*** Dataset extract ***

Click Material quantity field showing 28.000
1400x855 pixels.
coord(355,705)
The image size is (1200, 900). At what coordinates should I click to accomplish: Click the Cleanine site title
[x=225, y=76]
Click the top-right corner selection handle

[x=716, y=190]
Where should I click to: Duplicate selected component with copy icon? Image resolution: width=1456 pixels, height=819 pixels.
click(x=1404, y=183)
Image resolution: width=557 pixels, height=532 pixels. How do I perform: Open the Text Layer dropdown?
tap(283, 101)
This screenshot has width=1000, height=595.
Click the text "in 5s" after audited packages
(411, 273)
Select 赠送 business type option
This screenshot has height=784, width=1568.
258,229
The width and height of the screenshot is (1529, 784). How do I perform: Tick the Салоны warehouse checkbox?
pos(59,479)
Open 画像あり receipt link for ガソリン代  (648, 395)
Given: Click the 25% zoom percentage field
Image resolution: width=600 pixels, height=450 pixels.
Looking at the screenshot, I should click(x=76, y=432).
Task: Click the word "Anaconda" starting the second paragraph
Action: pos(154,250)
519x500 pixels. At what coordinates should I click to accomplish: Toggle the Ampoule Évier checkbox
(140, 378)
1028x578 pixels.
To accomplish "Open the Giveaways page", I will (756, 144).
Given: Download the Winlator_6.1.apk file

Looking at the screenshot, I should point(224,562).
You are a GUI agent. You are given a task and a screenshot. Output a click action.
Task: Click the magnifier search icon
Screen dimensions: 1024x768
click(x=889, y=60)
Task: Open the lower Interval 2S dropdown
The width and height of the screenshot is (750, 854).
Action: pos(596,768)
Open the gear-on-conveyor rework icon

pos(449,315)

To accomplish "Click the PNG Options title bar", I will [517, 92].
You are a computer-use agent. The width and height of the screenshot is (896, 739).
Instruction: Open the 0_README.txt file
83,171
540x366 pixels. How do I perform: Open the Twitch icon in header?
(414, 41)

***

> _Exercise prompt_: Rewrite every line of the listing above as a numbered list, leaving out the blank lines.

> _Expected answer_:
1. Click Material quantity field showing 28.000
2. 1400x855 pixels.
3. coord(355,705)
4. The image size is (1200, 900). At what coordinates should I click to accomplish: Click the Cleanine site title
5. [x=225, y=76]
6. Click the top-right corner selection handle
7. [x=716, y=190]
8. Where should I click to: Duplicate selected component with copy icon? Image resolution: width=1456 pixels, height=819 pixels.
9. click(x=1404, y=183)
10. Image resolution: width=557 pixels, height=532 pixels. How do I perform: Open the Text Layer dropdown?
11. tap(283, 101)
12. This screenshot has width=1000, height=595.
13. Click the text "in 5s" after audited packages
14. (411, 273)
15. Select 赠送 business type option
16. This screenshot has height=784, width=1568.
17. 258,229
18. The width and height of the screenshot is (1529, 784). How do I perform: Tick the Салоны warehouse checkbox?
19. pos(59,479)
20. Open 画像あり receipt link for ガソリン代  (648, 395)
21. Given: Click the 25% zoom percentage field
22. Image resolution: width=600 pixels, height=450 pixels.
23. Looking at the screenshot, I should click(x=76, y=432).
24. Task: Click the word "Anaconda" starting the second paragraph
25. Action: pos(154,250)
26. 519x500 pixels. At what coordinates should I click to accomplish: Toggle the Ampoule Évier checkbox
27. (140, 378)
28. 1028x578 pixels.
29. To accomplish "Open the Giveaways page", I will (756, 144).
30. Given: Download the Winlator_6.1.apk file
31. Looking at the screenshot, I should point(224,562).
32. You are a GUI agent. You are given a task and a screenshot. Output a click action.
33. Task: Click the magnifier search icon
34. Screen dimensions: 1024x768
35. click(x=889, y=60)
36. Task: Open the lower Interval 2S dropdown
37. The width and height of the screenshot is (750, 854).
38. Action: pos(596,768)
39. Open the gear-on-conveyor rework icon
40. pos(449,315)
41. To accomplish "Click the PNG Options title bar", I will [517, 92].
42. You are a computer-use agent. The width and height of the screenshot is (896, 739).
43. Instruction: Open the 0_README.txt file
44. 83,171
45. 540x366 pixels. How do I perform: Open the Twitch icon in header?
46. (414, 41)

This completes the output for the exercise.